Collected data ::
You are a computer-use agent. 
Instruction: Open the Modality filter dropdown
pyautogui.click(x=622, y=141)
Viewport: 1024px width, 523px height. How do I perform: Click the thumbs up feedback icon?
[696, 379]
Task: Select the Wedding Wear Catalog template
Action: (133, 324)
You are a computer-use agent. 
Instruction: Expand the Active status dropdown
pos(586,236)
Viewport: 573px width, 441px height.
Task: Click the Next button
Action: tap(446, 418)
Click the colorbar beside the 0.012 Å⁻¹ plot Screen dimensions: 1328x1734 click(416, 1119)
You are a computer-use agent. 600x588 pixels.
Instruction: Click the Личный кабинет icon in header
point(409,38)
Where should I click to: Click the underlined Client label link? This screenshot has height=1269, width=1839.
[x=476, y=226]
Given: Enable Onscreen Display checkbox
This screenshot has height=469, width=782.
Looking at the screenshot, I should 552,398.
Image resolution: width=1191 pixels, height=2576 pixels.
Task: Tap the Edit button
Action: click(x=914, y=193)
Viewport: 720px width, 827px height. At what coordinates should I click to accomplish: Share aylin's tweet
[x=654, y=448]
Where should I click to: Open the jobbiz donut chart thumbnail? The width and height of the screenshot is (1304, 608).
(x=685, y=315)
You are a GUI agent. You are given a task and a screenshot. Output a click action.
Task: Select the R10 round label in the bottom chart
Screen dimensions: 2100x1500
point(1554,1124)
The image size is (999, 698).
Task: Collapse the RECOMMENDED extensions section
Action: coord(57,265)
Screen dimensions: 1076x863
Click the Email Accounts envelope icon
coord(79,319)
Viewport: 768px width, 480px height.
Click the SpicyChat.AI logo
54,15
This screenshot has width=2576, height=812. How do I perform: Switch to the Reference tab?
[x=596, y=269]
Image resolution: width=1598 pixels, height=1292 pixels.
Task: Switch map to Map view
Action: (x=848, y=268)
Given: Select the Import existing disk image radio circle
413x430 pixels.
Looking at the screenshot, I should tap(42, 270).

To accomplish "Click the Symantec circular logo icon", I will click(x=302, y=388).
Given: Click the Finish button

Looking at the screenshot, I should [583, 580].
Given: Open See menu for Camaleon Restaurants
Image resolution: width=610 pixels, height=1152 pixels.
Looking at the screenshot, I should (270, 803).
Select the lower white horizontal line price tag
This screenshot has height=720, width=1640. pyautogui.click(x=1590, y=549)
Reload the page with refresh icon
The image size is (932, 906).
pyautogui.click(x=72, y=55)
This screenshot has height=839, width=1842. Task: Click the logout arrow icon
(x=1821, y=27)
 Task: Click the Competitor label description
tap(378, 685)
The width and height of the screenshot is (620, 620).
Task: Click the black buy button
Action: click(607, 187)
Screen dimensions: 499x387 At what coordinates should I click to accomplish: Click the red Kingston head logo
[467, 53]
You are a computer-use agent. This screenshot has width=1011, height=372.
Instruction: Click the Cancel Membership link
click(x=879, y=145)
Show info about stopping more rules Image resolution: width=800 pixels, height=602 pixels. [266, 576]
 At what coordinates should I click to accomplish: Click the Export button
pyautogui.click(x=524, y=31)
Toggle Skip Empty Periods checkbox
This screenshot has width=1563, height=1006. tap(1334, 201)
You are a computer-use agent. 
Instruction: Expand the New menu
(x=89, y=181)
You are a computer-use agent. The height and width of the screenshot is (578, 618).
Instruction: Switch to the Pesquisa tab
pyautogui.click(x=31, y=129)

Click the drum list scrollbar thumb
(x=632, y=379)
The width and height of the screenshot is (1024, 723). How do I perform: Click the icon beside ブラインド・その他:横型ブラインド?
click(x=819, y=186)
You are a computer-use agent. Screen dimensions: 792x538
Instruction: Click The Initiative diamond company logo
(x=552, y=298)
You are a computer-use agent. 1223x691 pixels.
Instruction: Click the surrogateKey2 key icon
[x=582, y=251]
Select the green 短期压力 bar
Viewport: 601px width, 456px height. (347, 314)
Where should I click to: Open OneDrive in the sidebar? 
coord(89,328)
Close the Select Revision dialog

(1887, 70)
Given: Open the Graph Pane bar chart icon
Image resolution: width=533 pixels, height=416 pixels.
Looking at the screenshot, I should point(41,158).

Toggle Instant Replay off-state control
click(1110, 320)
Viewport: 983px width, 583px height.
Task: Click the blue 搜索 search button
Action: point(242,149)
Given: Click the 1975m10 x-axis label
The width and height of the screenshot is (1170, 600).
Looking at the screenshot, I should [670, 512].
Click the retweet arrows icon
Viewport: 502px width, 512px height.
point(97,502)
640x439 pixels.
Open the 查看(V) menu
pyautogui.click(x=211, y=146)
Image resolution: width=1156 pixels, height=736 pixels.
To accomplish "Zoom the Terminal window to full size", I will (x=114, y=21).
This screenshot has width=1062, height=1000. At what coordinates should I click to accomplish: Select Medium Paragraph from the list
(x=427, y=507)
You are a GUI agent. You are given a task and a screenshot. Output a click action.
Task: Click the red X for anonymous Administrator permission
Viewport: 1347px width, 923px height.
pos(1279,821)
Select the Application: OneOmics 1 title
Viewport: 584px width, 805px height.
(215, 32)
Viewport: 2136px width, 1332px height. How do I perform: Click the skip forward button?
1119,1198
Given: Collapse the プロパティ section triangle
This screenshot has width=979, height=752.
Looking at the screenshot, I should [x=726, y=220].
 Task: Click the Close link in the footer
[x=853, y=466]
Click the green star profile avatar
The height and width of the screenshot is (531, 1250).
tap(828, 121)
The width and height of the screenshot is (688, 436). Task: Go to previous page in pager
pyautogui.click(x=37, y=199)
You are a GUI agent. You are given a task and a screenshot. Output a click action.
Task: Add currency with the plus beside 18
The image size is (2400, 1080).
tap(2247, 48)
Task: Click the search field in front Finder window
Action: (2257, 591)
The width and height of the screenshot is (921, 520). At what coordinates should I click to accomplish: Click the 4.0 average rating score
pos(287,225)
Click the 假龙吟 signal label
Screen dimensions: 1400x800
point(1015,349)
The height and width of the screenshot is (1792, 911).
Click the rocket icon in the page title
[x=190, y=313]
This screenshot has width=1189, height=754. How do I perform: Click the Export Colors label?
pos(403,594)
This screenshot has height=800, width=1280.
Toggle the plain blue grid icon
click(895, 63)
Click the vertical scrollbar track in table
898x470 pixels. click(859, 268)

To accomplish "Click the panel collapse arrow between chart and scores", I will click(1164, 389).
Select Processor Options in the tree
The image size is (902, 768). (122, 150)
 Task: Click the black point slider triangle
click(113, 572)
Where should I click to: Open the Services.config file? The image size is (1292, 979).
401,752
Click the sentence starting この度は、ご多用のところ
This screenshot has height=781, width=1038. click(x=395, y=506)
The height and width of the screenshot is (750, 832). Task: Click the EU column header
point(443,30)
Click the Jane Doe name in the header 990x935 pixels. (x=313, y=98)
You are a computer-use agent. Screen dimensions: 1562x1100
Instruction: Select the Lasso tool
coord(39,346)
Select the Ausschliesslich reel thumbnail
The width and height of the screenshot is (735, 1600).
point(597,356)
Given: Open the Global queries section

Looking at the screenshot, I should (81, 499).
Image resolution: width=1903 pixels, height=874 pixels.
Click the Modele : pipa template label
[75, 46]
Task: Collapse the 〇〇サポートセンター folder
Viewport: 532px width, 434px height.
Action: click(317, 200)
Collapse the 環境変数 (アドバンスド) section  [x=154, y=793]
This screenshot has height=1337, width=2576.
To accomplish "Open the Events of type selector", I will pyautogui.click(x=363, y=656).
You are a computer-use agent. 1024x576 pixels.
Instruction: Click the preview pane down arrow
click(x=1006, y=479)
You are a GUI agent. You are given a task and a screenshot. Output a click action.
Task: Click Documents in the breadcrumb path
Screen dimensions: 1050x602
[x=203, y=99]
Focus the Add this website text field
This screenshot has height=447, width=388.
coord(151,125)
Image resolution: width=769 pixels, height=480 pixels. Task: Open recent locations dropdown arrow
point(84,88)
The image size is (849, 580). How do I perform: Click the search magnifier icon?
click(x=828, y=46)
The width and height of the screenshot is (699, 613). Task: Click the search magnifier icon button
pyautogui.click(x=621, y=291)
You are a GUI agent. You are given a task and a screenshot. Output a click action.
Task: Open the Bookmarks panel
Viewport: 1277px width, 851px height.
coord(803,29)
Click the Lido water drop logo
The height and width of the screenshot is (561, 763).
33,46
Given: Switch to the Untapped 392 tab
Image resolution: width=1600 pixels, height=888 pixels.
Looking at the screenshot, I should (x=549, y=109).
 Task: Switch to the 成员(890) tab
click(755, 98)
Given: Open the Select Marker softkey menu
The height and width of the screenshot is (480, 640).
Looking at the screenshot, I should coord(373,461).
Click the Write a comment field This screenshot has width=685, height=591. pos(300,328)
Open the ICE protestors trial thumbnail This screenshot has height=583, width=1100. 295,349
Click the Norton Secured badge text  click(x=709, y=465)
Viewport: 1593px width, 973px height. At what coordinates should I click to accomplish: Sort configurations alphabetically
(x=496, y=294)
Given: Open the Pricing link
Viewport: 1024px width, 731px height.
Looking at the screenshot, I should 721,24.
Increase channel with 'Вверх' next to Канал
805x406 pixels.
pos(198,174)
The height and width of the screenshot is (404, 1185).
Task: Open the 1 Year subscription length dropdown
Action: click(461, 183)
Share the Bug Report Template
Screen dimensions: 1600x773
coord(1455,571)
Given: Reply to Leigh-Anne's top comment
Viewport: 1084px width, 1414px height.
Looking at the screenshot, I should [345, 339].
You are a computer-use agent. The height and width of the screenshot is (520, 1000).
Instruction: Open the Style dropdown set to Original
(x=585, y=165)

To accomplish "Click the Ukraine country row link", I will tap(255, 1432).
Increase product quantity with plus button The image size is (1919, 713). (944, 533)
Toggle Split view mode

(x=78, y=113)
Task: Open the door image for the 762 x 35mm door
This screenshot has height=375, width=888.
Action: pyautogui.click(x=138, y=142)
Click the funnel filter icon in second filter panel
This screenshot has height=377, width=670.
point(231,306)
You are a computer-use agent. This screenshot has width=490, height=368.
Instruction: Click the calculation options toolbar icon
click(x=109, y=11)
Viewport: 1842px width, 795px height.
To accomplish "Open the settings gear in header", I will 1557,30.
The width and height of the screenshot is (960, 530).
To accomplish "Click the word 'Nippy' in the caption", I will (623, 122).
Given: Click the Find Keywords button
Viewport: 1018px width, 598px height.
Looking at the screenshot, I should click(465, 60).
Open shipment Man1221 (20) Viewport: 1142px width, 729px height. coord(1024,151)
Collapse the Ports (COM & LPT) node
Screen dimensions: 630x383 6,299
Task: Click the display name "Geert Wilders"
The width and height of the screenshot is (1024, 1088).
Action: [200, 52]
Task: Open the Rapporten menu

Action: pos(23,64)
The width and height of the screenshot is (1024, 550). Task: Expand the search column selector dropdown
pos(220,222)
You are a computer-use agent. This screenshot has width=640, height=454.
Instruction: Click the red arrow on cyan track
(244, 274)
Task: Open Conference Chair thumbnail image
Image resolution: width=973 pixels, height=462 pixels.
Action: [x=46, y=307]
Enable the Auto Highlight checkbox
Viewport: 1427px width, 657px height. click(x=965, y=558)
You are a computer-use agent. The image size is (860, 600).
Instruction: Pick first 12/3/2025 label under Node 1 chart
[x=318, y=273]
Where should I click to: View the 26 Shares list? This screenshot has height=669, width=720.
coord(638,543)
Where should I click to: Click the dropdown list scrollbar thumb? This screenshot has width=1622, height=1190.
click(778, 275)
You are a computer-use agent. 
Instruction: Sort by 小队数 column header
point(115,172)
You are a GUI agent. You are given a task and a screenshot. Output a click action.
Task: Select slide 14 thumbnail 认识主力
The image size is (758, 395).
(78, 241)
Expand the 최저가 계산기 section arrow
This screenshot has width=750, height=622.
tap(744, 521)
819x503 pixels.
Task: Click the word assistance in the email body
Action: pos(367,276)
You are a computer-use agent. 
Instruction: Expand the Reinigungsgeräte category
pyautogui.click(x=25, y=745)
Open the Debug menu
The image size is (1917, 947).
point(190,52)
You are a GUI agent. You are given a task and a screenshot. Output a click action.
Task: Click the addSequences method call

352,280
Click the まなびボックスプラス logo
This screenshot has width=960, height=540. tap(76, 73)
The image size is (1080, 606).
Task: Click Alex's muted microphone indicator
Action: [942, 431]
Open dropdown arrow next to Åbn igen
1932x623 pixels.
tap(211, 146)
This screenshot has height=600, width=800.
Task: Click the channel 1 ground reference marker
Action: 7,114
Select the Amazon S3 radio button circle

Exercise aim :: Find and copy each line above holding "circle".

The answer ::
Given: Select the Import existing disk image radio circle
Select the Amazon S3 radio button circle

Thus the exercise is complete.